### Information provided

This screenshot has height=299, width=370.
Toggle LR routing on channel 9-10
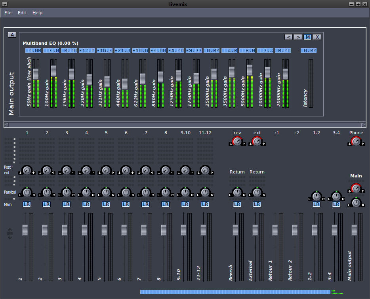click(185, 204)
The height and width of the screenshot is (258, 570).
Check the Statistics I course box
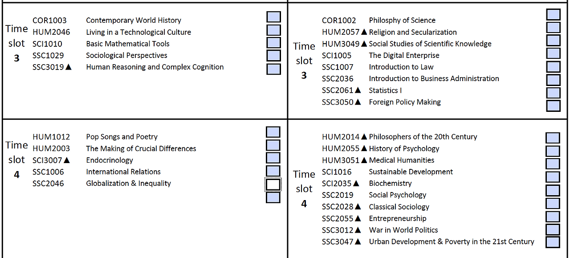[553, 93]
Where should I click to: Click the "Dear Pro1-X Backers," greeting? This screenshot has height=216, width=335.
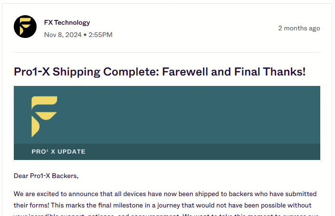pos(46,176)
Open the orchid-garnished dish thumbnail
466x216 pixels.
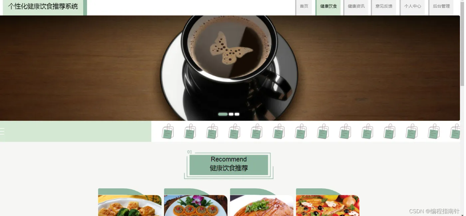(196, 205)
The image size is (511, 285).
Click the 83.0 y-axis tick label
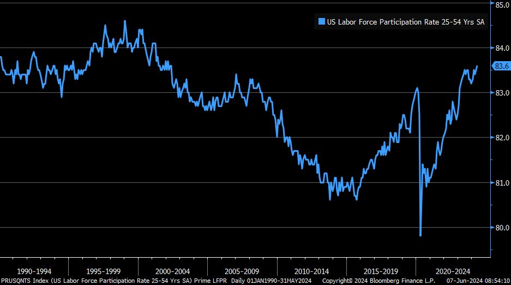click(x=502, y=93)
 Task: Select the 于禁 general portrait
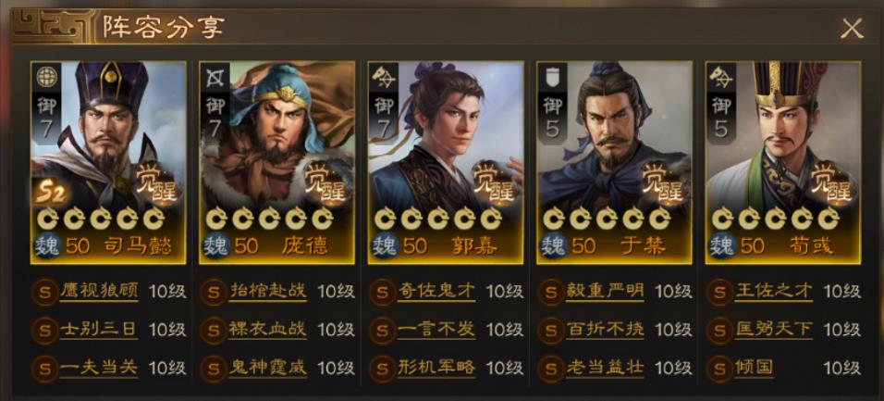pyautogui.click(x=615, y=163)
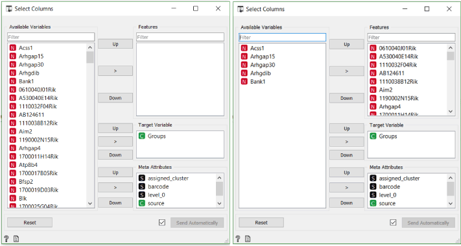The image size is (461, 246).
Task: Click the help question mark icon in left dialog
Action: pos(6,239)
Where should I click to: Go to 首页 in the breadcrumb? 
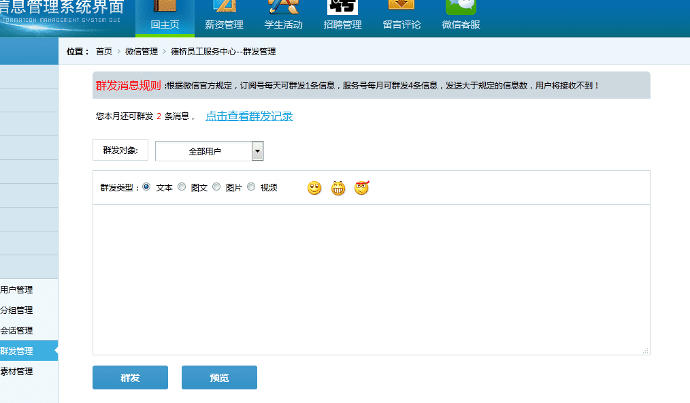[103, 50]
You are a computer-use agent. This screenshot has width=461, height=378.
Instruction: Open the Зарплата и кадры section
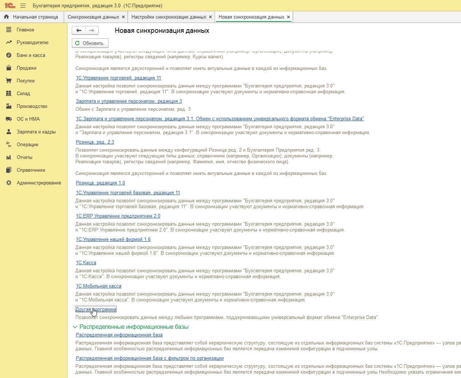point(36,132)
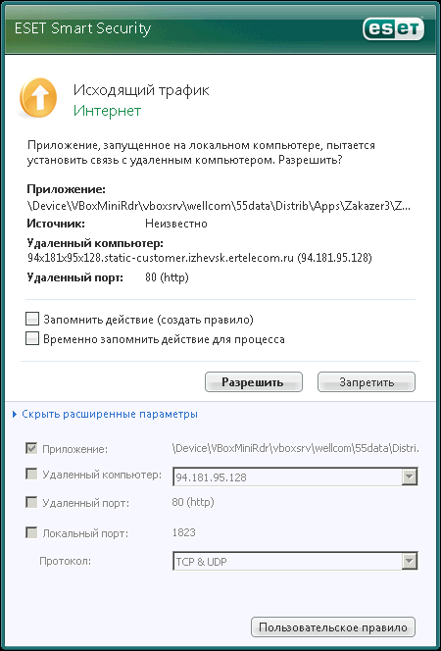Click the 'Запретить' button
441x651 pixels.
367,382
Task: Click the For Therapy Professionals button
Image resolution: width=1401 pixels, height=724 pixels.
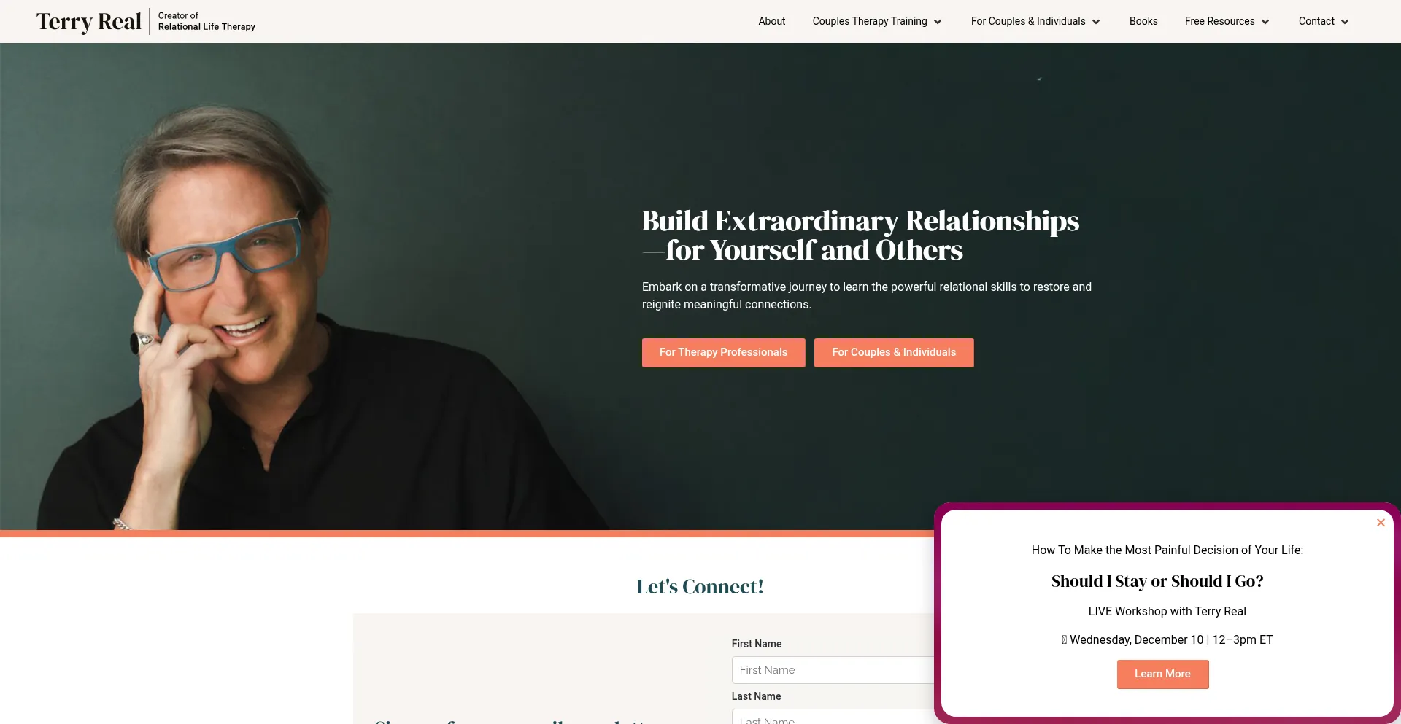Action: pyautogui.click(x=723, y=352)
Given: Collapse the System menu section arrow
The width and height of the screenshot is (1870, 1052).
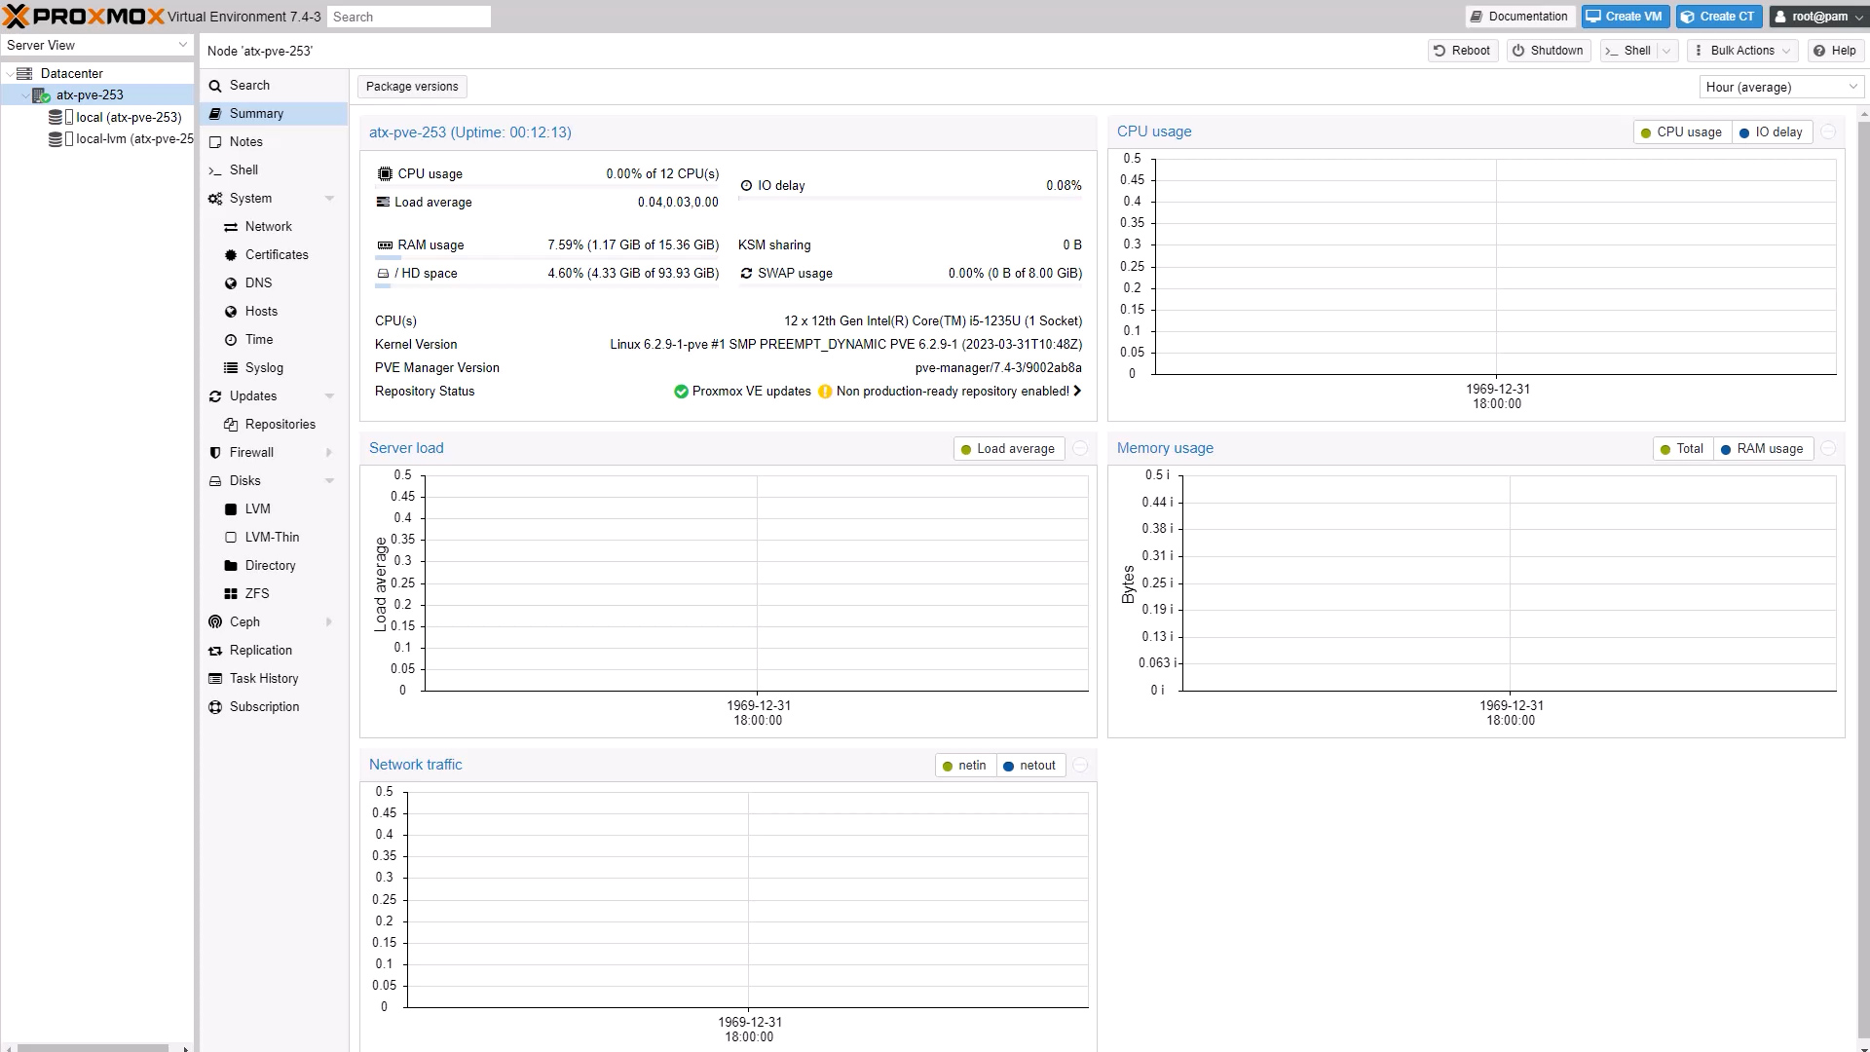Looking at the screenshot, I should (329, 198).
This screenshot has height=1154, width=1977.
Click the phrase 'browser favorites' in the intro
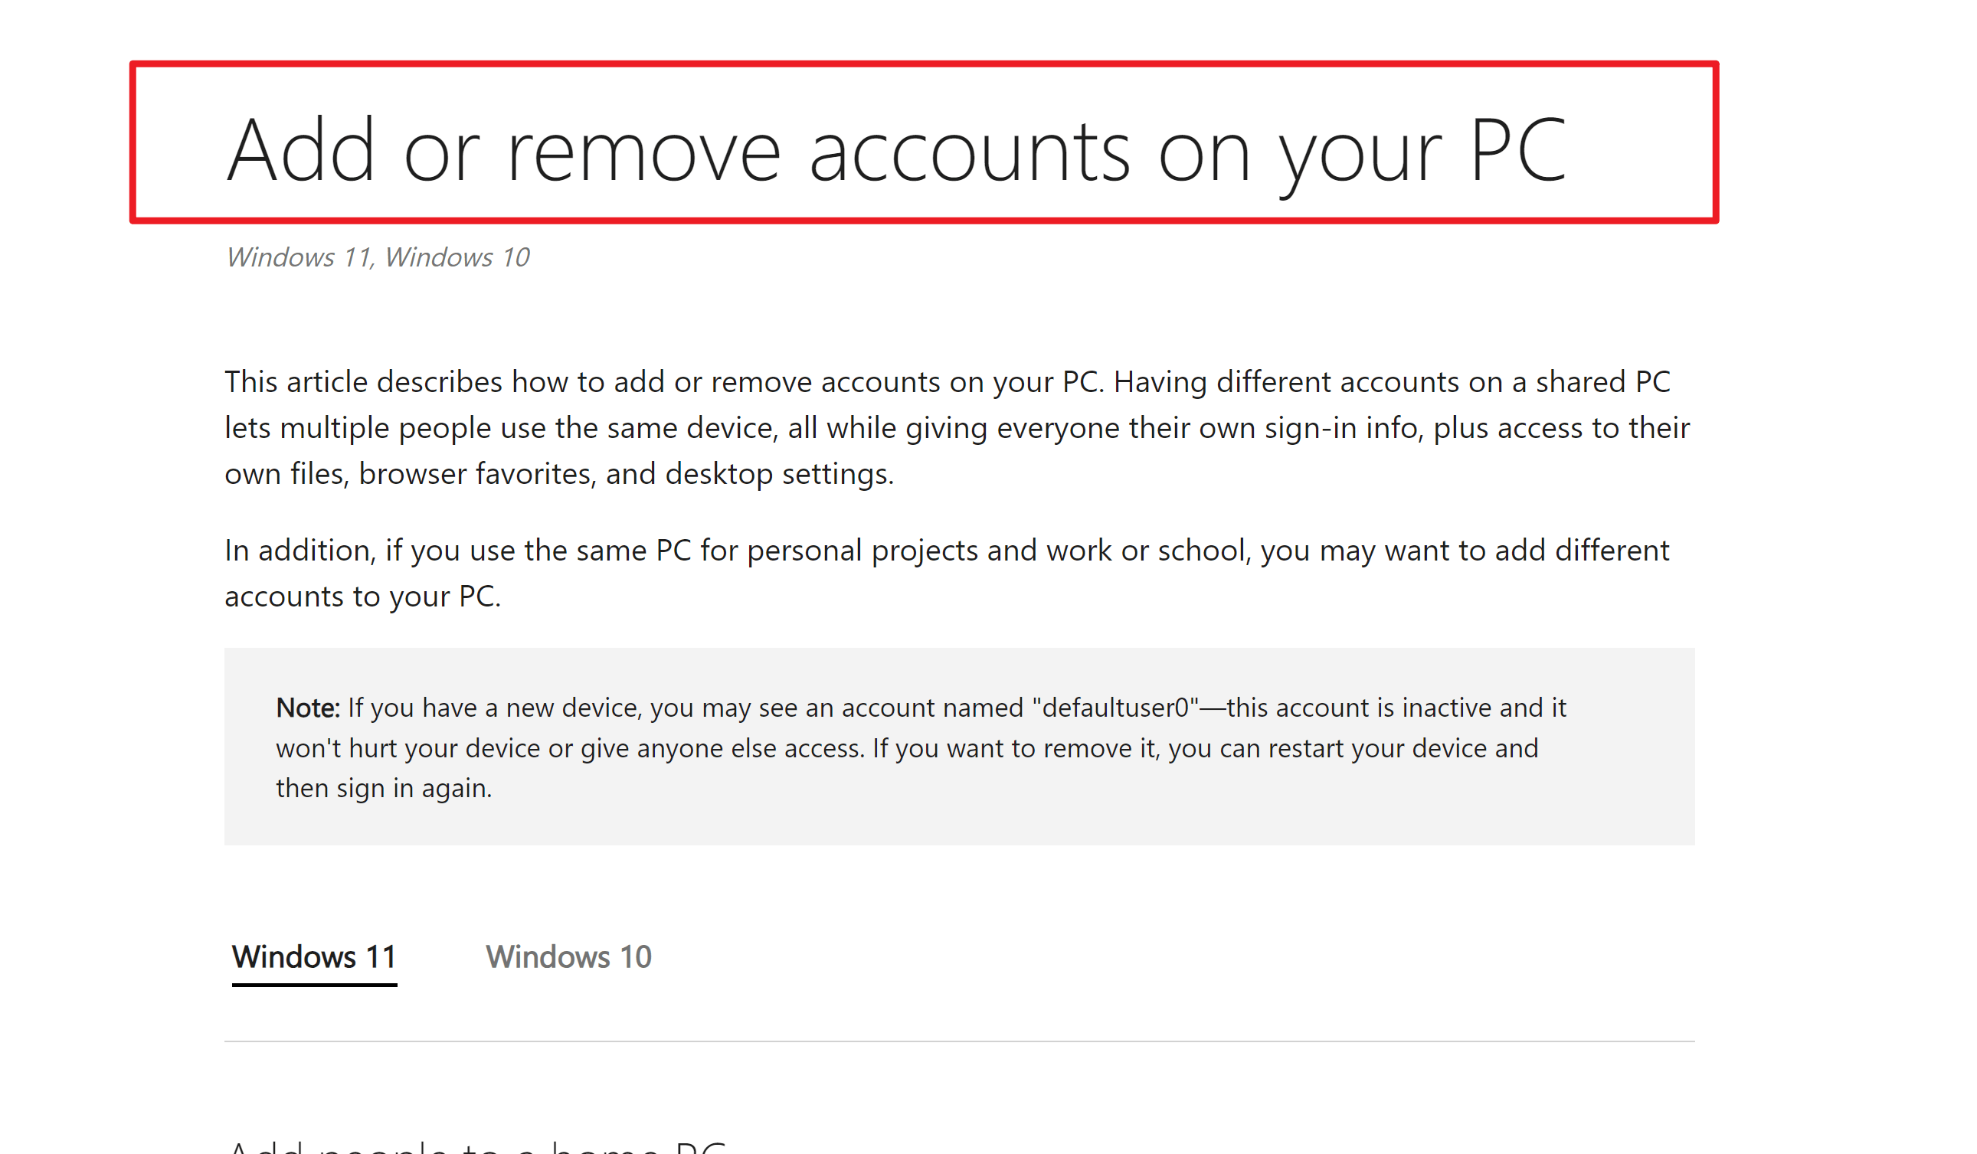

### Work required
Please print the lines word for word, starting with the line that contains "You are a computer-use" and continuing through the last line, but leave the pictures out.

### The result
You are a computer-use agent. This screenshot has width=461, height=378.
Instruction: Open the Зарплата и кадры section
point(36,132)
Click the 'Запретить' button
441x651 pixels.
367,382
Task: Click the For Therapy Professionals button
Image resolution: width=1401 pixels, height=724 pixels.
Action: pyautogui.click(x=723, y=352)
Given: Collapse the System menu section arrow
The width and height of the screenshot is (1870, 1052).
Looking at the screenshot, I should (329, 198).
This screenshot has height=1154, width=1977.
Click the phrase 'browser favorites' in the intro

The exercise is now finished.